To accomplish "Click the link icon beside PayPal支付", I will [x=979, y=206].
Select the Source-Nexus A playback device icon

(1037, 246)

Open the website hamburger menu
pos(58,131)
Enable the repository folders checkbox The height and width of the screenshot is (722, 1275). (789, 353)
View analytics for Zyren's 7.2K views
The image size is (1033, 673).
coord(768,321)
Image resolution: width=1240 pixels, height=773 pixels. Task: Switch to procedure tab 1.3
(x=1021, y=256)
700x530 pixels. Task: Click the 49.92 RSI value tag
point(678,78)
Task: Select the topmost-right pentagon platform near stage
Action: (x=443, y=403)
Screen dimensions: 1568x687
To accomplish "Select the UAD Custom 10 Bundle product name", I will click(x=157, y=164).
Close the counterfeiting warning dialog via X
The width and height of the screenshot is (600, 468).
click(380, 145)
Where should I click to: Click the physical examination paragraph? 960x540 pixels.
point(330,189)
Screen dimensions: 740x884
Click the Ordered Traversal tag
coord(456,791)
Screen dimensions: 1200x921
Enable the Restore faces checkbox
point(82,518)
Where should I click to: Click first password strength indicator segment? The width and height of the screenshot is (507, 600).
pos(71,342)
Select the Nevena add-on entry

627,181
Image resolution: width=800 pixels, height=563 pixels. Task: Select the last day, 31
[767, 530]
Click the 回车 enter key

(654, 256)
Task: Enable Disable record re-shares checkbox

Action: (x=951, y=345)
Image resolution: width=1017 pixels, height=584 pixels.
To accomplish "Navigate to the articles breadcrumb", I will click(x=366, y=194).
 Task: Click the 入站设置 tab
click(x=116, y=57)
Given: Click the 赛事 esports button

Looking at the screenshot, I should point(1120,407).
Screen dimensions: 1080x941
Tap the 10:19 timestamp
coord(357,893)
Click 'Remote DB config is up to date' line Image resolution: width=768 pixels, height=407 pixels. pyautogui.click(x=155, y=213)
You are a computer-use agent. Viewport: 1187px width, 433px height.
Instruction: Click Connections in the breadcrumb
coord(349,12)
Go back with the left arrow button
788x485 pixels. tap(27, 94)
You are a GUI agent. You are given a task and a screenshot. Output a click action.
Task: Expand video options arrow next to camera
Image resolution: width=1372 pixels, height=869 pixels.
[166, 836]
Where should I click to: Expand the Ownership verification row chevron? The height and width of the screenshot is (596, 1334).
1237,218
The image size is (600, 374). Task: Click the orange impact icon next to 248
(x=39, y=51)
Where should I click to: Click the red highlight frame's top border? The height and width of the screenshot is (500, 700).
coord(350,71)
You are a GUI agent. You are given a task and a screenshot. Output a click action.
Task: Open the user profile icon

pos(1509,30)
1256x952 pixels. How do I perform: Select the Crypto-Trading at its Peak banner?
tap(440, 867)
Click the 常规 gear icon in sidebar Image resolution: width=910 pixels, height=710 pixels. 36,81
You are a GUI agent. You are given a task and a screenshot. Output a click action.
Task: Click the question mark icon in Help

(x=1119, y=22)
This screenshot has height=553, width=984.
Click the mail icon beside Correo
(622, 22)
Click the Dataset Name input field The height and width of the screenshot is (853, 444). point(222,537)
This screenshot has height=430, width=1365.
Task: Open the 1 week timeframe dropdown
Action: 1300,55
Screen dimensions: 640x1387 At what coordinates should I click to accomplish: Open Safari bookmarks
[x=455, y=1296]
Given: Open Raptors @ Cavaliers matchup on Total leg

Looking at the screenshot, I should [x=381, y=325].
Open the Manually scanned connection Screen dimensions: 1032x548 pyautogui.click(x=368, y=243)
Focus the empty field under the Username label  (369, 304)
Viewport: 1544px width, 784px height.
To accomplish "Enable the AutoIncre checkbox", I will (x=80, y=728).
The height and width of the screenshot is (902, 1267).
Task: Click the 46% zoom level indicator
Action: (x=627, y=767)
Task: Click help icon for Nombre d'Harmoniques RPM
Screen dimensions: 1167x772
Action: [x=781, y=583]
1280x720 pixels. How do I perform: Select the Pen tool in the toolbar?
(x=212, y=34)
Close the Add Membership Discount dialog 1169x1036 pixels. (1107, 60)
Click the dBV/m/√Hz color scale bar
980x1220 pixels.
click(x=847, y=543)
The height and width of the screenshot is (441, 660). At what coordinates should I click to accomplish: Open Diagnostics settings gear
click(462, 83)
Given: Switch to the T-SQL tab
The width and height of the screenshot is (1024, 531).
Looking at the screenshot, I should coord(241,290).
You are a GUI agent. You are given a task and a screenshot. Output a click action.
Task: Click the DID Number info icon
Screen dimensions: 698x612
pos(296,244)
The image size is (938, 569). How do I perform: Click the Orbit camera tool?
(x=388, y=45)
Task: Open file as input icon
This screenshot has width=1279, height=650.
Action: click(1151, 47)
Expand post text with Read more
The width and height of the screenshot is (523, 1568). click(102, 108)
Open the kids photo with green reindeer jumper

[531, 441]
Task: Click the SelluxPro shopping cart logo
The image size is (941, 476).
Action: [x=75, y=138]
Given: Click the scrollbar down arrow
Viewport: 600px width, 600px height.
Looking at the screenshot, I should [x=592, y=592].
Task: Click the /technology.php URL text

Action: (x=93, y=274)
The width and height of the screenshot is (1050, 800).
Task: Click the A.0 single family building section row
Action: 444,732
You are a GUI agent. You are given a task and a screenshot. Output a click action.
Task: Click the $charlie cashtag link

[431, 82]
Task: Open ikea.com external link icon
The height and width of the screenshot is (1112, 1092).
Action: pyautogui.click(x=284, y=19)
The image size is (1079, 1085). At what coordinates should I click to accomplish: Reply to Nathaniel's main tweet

--

● Problem to solve
What you return should match, exactly, the stretch of the listing above that runs from the line with "Task: Click the SelluxPro shopping cart logo" to its last line.

● Output of the task
Task: Click the SelluxPro shopping cart logo
The image size is (941, 476).
Action: [x=75, y=138]
Given: Click the scrollbar down arrow
Viewport: 600px width, 600px height.
Looking at the screenshot, I should [x=592, y=592].
Task: Click the /technology.php URL text

Action: (x=93, y=274)
The width and height of the screenshot is (1050, 800).
Task: Click the A.0 single family building section row
Action: 444,732
You are a GUI agent. You are given a task and a screenshot. Output a click action.
Task: Click the $charlie cashtag link

[431, 82]
Task: Open ikea.com external link icon
The height and width of the screenshot is (1112, 1092).
Action: pyautogui.click(x=284, y=19)
The image size is (1079, 1085). At what coordinates should I click to accomplish: Reply to Nathaniel's main tweet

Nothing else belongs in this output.